We feel that wine is wine through our sense perception/organs of senses: taste, colour, smell, touch, the dizziness it creates (I guess, I have numbered all of them, or almost all of them). Now, there is not a logical impossibility that there is no actual wine and God incites our sense perception organs so, that we feel 100% that we are drinking wine and getting dizzy, and all those feelings are 100% the same and this inebriation influences our health in absolutely the same way if we had drunk an actual wine. Then there will be no difference whatsoever in drinking actual wine and in having an absolutely same perception while God giving us an impression of drinking wine. In fact, even drinking actual wine produces in us an impression and influences our health, and if God-given impression (albeit without actual wine) produces the same impression and influences our health in the same way, there is no difference whatsoever, and it will be absolutely impossible for us to take ourselves out of our skins and see the difference, for we do not have any supra-senses/transcendent-senses to observe our senses as it were from outside, but all we get are senses we get.
However, God cannot do this to us, as Descartes has proven very well in his 4th meditation, because, He is not a deceiver, and if we have such a strong inclination to believe that the outer world influencing our senses exist, then (given that God is not a deceiver and it is He who gave us our senses), this world really exists out there. Taken into a consideration this general principle and taking into consideration that Jesus being God cannot deceive, then He did not influence sensual organs of people directly, without real presence of real wine, but truly gave them wine, which He miraculously produced out of water.

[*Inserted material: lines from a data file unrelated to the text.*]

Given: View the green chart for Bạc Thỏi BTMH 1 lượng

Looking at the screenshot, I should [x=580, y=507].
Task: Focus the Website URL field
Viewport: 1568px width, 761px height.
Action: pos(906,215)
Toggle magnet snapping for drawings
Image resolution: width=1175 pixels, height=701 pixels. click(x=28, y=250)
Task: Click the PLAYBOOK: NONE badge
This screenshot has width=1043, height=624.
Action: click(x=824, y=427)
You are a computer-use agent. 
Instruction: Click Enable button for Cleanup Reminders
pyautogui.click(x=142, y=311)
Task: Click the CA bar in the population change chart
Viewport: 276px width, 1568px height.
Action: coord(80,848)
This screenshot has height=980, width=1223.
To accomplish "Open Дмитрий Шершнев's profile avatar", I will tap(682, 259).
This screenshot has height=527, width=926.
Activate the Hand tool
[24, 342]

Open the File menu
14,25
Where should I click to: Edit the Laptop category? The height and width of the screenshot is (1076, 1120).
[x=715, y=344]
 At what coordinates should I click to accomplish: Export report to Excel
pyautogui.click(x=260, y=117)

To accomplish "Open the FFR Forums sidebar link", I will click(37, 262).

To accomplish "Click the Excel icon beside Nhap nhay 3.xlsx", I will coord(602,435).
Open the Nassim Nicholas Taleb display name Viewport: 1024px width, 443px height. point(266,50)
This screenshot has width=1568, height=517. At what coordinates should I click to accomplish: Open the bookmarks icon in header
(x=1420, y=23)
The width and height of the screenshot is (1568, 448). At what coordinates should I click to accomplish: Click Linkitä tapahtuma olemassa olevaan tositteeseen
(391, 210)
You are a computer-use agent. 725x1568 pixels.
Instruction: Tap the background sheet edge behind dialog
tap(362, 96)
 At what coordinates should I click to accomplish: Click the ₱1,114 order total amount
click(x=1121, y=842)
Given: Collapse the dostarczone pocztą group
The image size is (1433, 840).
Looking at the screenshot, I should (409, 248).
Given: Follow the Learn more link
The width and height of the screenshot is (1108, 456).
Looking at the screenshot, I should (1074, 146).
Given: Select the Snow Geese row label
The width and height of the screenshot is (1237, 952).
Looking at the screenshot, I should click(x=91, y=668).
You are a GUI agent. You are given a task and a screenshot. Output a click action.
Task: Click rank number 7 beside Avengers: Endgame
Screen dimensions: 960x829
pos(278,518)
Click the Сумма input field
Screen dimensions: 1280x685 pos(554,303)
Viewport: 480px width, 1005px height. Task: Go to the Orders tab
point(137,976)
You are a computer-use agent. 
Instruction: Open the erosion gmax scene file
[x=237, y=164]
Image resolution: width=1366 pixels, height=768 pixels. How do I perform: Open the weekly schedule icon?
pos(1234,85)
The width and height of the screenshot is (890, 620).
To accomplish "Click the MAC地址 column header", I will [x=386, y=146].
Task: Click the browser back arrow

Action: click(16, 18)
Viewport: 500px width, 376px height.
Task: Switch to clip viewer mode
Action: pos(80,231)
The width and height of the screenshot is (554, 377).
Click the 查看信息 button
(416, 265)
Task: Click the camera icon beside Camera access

Having established that, we can hazard whatever pious interpretation of why did He use water and what symbolic-metaphoric-educational significance did He put there. I will provide just one such interpretation, for an example and a template, but far better and more spiritual and paradoxical interpretations, of course, are infinitely possible:
six jars were destined not for wine but for water used in ritual of cleansing (John 2:6), and Jesus shows by the miracle that the maximum degree of cleansing available in Jewish tradition before Him was not enough to infect humans with divine grace and make them crazy, make them inebriated by the divine madness of New Commandment "be perfect as your Heavenly Father is perfect" (Matthew 5:48) in order to "love each other as I have loved you" (John 15:12). The cleansing by water signified a possibility of leading a virtuous life within human terms and capacities, the wine into which this water turned, thus, signified inadequacy and insufficiency of this virtuous life with reference to divine life, which seems a crazed type of life for all, who don't accept Christ as God and Saviour and are not led by Holy Spirit (cf. 1 Cor. 1:18; 2:14).